Similar to medieval maps of Earth that included both speculations of the unknown and concrete scientific observations, cosmologists today are slowly refining our understanding of the structure and evolution of the universe as a whole. Now, a team of international astronomers has announced they have created a 2-billion-light-year-deep survey map that reveals the most precise makeup of the universe to date.

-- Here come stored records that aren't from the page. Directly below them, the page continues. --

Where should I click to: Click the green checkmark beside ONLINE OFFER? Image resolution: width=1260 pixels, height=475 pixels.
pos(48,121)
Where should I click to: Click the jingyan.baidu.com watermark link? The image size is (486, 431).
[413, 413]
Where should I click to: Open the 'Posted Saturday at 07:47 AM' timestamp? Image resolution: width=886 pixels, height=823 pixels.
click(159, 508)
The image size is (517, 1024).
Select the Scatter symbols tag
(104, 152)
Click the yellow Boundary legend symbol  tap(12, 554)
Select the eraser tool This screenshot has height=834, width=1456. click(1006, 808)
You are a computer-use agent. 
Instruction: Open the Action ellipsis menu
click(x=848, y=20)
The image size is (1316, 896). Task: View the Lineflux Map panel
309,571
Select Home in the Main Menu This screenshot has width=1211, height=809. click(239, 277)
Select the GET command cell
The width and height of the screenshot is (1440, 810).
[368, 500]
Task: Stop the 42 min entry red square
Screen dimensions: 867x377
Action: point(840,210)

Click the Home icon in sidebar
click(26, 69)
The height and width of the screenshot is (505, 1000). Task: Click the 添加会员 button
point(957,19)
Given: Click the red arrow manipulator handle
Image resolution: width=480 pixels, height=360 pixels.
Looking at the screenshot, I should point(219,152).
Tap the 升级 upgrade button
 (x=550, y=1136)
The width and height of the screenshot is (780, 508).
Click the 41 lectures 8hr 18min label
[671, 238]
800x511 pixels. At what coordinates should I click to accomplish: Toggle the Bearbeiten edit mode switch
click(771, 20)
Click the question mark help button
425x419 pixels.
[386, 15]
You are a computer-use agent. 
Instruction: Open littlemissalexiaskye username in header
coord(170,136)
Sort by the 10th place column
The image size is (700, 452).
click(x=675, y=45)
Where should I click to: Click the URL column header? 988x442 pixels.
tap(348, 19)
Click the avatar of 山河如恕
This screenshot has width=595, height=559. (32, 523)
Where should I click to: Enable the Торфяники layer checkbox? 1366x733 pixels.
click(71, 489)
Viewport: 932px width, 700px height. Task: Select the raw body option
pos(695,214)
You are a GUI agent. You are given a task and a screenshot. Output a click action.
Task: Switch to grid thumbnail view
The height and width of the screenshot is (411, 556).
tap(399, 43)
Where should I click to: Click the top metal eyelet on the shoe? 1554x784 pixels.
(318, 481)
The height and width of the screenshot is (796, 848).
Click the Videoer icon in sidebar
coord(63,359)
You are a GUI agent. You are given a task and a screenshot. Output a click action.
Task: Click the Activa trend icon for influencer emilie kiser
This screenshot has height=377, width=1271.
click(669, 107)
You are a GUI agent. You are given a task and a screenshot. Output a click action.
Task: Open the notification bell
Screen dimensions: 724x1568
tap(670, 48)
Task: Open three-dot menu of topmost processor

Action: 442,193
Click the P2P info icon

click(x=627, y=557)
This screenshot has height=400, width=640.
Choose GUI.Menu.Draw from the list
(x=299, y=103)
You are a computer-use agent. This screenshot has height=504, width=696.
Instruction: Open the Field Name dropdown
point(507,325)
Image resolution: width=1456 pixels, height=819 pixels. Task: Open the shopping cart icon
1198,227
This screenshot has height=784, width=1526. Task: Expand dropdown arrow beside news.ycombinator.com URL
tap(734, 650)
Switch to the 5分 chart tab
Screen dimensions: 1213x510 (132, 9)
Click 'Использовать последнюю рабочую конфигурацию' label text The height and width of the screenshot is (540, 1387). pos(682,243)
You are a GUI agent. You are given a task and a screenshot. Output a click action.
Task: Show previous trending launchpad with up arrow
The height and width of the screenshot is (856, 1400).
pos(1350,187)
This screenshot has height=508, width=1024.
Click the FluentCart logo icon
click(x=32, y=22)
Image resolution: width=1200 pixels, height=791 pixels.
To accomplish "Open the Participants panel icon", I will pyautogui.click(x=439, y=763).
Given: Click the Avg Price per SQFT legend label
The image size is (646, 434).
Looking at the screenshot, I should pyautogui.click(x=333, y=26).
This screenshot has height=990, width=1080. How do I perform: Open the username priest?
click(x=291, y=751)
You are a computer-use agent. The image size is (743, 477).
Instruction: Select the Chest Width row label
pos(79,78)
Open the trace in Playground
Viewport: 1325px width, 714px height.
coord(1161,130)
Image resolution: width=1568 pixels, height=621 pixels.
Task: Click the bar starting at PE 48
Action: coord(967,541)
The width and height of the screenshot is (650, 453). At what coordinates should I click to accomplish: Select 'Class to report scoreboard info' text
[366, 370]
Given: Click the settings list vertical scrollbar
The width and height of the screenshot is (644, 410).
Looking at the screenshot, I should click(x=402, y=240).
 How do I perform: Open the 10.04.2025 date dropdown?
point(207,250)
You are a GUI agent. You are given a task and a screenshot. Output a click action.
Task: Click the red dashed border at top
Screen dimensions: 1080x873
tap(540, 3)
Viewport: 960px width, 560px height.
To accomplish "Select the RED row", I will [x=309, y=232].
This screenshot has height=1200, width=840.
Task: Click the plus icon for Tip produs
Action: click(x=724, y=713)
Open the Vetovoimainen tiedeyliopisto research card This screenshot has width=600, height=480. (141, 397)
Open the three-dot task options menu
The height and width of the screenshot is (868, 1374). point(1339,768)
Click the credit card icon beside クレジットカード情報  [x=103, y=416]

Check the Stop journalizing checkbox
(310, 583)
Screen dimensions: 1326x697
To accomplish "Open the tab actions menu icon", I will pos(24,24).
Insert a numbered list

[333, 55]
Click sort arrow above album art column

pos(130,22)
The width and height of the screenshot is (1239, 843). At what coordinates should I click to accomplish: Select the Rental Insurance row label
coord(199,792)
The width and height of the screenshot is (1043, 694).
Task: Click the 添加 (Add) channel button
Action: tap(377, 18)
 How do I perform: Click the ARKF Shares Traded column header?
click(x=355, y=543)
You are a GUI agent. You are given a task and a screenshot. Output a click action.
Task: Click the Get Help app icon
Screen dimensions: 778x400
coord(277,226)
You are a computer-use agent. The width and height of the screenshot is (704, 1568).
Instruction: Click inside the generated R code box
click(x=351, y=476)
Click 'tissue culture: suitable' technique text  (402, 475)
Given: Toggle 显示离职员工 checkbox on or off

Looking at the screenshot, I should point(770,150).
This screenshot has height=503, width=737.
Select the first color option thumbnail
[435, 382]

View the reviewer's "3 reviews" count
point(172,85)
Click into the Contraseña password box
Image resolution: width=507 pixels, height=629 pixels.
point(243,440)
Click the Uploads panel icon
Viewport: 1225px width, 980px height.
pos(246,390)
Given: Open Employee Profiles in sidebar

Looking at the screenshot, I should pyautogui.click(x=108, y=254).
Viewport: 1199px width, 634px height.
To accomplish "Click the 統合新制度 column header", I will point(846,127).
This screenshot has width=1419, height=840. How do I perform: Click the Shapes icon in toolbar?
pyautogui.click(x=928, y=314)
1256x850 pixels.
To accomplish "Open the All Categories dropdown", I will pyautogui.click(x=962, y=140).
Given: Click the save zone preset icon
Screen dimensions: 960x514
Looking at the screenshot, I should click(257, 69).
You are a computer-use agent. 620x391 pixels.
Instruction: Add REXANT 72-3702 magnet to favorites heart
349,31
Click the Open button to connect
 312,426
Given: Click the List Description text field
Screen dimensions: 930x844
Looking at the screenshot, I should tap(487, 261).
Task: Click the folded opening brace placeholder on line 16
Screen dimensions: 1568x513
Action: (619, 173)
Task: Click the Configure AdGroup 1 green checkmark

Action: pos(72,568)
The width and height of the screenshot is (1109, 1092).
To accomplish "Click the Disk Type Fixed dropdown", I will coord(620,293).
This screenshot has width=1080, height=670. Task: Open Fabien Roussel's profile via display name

Mining data from the Sloan Digital Sky Survey (SDSS), the astronomers made precise measurements of the pattern of large-scale clustering of galaxies and associated dark matter. By plotting the three-dimensional positions of 205,443 galaxies spread over six percent of the sky, a group led by Max Tegmark of the University of Pennsylvania obtained the sharpest-ever views of gravitational-clustering patterns between galaxies. While a clumpy variation in density appears on a scale of millions of light-years, a more uniform picture of the universe emerges on larger scales.
The results are slated for publication in the Astrophysical Journal and Physical Review D as two separate papers, and the authors have pegged the overall breakdown of cosmic matter at 70 percent dark energy, 25 percent dark matter, and only 5 percent ordinary matter composed of atoms.
“Different galaxies, different instruments, different people, and different analysis — but the results agree,” explains Tegmark. “Extraordinary claims require extraordinary evidence, but we now have extraordinary evidence for dark matter and dark energy and have to take them seriously no matter how disturbing they seem.”
Verifying previous inflation models, these new results also offer up critical evidence for the existence of dark energy and its critical role in the present-day expansion of the universe. But as co-investigator David Weinburg from Ohio State University points out, “The real challenge now is to figure out what these mysterious substances actually are.”